Start of Dataset

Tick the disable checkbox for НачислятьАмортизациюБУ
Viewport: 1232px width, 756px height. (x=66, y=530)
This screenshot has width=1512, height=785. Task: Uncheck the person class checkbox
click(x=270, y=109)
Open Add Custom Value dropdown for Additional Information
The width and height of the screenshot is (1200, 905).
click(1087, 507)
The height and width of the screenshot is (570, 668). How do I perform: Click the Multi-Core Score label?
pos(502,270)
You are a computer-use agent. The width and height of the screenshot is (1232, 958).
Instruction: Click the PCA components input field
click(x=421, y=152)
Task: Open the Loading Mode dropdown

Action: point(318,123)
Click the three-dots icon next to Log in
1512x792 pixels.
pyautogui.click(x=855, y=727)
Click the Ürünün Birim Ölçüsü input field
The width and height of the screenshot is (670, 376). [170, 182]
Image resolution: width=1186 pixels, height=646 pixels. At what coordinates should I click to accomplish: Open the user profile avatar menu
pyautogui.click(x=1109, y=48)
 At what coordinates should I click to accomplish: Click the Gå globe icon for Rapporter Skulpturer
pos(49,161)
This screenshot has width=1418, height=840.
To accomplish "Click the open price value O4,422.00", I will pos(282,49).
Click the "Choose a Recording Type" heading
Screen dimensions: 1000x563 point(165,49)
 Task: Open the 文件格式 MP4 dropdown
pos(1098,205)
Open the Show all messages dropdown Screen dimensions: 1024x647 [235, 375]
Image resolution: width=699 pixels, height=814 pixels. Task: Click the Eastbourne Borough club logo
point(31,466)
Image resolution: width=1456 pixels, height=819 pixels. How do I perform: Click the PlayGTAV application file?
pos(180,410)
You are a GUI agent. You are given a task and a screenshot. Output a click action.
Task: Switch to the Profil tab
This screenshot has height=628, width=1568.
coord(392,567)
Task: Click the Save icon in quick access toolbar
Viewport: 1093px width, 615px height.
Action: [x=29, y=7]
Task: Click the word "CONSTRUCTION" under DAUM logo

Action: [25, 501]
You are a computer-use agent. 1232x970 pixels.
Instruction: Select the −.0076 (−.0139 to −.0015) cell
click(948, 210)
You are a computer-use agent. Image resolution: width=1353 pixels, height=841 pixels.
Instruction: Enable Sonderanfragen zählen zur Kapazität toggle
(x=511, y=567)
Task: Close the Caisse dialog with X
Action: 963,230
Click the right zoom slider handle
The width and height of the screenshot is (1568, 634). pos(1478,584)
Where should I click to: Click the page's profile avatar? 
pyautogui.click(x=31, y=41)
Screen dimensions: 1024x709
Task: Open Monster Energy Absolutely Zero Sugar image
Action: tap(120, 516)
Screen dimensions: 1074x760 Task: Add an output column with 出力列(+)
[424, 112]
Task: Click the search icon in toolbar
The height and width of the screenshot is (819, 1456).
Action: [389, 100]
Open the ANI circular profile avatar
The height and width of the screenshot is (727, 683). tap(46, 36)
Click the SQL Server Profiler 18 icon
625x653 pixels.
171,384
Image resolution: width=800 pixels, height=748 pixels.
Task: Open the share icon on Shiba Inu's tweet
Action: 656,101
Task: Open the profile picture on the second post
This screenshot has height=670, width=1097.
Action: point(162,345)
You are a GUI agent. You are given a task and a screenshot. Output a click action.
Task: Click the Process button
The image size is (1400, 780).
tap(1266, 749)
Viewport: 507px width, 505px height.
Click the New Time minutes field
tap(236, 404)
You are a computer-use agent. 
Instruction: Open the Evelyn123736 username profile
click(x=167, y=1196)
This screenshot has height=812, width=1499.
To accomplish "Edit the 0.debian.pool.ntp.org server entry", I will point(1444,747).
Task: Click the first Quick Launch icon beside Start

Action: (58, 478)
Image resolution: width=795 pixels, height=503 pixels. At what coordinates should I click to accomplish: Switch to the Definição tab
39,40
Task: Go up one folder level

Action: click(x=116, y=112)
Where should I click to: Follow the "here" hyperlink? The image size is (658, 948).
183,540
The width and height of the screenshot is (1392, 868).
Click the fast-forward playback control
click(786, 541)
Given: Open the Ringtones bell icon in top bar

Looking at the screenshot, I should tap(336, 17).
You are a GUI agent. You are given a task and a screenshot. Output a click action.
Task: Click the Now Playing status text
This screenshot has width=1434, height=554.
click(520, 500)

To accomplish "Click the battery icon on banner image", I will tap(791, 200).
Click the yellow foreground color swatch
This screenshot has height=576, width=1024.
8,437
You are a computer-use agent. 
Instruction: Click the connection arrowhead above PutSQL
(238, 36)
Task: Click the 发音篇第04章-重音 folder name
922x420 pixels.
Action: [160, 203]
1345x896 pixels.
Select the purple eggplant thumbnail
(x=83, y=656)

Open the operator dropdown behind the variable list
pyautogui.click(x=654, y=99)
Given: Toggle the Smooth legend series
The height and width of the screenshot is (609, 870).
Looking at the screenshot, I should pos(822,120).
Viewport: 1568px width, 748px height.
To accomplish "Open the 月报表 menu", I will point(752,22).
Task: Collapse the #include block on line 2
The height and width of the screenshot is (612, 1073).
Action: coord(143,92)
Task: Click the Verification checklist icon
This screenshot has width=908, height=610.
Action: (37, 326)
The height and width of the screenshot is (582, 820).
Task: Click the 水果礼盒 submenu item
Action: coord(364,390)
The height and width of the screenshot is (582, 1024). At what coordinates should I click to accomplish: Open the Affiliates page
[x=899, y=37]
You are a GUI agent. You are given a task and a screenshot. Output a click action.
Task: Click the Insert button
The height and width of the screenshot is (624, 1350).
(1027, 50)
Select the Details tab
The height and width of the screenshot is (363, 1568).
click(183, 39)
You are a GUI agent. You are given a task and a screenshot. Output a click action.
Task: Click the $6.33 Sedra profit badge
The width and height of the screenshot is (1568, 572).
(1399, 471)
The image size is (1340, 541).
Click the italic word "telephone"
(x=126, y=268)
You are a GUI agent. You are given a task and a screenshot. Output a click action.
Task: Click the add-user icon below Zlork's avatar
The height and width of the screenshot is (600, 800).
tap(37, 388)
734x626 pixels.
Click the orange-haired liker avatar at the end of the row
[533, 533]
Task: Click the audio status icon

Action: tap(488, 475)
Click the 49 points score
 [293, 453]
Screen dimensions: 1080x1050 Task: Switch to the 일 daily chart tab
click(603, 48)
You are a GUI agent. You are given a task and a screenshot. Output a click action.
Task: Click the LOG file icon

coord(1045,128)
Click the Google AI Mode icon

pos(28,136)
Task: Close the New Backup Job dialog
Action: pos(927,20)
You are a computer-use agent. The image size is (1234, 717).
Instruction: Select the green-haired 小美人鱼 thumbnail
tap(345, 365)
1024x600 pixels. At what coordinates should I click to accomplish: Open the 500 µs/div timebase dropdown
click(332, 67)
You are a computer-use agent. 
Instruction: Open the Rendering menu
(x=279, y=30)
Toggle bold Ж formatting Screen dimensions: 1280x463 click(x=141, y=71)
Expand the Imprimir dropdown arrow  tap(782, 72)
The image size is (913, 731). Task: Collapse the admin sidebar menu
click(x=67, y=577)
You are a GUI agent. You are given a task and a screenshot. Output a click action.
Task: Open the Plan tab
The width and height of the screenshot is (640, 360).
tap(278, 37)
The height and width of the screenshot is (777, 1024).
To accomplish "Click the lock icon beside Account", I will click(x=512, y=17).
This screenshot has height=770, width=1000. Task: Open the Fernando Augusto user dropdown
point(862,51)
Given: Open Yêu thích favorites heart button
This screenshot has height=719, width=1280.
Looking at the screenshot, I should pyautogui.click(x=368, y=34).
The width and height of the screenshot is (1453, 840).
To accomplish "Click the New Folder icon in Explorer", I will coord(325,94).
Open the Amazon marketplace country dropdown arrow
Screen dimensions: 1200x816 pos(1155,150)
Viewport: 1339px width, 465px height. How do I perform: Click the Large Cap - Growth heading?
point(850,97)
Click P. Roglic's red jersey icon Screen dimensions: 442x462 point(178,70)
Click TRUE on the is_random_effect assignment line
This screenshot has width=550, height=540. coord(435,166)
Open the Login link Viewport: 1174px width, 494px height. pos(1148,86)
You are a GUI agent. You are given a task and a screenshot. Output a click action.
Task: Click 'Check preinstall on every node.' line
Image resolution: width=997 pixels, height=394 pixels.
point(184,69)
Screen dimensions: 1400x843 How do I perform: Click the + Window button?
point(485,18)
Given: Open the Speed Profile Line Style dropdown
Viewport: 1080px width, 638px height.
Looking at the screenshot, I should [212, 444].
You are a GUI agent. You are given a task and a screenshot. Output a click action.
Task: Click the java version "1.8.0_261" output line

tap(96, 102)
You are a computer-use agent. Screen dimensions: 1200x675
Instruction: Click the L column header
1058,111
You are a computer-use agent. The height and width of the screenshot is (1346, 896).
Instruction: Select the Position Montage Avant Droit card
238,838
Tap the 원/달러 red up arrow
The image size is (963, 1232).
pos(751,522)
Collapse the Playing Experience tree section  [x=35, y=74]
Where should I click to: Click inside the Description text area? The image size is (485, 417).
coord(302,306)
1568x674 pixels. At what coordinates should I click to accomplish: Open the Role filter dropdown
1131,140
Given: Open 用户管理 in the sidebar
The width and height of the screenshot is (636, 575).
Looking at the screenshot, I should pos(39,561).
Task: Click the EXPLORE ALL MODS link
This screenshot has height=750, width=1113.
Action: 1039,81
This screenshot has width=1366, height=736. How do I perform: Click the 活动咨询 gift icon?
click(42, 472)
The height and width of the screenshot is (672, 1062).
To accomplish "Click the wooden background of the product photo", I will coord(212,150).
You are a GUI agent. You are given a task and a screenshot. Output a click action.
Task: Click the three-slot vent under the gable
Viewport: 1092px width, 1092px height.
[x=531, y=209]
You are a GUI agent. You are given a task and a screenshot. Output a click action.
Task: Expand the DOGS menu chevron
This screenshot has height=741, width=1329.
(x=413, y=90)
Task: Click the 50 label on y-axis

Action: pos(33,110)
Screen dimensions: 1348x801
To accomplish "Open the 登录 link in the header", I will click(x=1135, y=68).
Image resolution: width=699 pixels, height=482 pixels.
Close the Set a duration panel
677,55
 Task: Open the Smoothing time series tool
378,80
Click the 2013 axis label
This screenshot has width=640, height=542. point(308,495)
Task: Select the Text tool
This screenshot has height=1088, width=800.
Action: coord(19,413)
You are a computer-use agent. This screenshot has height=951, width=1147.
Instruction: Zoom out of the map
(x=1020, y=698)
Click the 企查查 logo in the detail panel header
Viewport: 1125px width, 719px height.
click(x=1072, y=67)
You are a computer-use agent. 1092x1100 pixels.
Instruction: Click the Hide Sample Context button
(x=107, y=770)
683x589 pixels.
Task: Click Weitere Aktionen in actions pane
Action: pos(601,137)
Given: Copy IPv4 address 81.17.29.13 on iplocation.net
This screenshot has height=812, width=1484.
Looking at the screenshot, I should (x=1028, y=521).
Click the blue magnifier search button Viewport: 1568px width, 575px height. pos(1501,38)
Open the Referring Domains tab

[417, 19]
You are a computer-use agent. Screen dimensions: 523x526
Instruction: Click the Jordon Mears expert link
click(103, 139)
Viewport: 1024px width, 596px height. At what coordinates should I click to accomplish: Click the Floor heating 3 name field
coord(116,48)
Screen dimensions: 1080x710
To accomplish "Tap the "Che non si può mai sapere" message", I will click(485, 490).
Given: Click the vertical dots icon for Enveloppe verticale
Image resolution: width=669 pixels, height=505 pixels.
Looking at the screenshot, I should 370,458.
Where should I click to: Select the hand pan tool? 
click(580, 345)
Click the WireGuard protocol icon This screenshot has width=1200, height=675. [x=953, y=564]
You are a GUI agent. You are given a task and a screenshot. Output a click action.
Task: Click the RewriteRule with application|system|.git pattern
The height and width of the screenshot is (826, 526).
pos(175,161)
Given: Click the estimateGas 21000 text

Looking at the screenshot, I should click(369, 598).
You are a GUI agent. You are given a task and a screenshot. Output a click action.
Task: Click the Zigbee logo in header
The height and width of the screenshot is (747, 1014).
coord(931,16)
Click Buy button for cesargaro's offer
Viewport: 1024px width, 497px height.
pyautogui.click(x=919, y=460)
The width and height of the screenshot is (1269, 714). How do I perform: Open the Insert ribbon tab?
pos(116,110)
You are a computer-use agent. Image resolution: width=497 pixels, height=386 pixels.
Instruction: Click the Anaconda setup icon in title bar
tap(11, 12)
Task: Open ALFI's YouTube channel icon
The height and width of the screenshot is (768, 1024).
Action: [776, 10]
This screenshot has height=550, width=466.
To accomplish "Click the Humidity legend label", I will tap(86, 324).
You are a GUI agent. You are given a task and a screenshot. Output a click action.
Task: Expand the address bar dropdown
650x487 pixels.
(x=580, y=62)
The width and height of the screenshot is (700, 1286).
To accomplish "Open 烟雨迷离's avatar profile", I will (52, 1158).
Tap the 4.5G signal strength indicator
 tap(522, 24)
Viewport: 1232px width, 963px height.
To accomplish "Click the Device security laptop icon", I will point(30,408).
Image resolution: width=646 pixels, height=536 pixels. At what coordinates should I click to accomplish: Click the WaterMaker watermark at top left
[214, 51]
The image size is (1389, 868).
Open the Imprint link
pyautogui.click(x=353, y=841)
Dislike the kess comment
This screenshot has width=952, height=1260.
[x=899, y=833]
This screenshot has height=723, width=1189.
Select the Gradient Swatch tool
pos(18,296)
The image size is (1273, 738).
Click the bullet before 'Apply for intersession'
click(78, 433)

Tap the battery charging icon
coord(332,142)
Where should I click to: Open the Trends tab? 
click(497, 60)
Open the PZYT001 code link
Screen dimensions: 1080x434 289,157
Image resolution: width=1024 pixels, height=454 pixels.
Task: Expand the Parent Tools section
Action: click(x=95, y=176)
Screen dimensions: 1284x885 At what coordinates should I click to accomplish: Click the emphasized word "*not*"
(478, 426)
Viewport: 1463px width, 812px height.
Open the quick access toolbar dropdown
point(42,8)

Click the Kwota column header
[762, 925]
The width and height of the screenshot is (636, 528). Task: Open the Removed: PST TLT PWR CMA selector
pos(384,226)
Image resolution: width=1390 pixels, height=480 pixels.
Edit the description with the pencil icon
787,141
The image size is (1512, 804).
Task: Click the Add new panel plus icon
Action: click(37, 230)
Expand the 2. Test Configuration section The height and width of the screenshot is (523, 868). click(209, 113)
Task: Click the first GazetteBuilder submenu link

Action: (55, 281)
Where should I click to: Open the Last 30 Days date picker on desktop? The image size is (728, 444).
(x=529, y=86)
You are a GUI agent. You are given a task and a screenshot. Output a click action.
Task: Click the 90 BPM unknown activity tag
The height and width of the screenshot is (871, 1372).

End of Dataset

_How to complete this task_:
Check each line of the listing for "address", and copy the ones that hold it.

_Solution to the problem_:
Given: Copy IPv4 address 81.17.29.13 on iplocation.net
Task: Expand the address bar dropdown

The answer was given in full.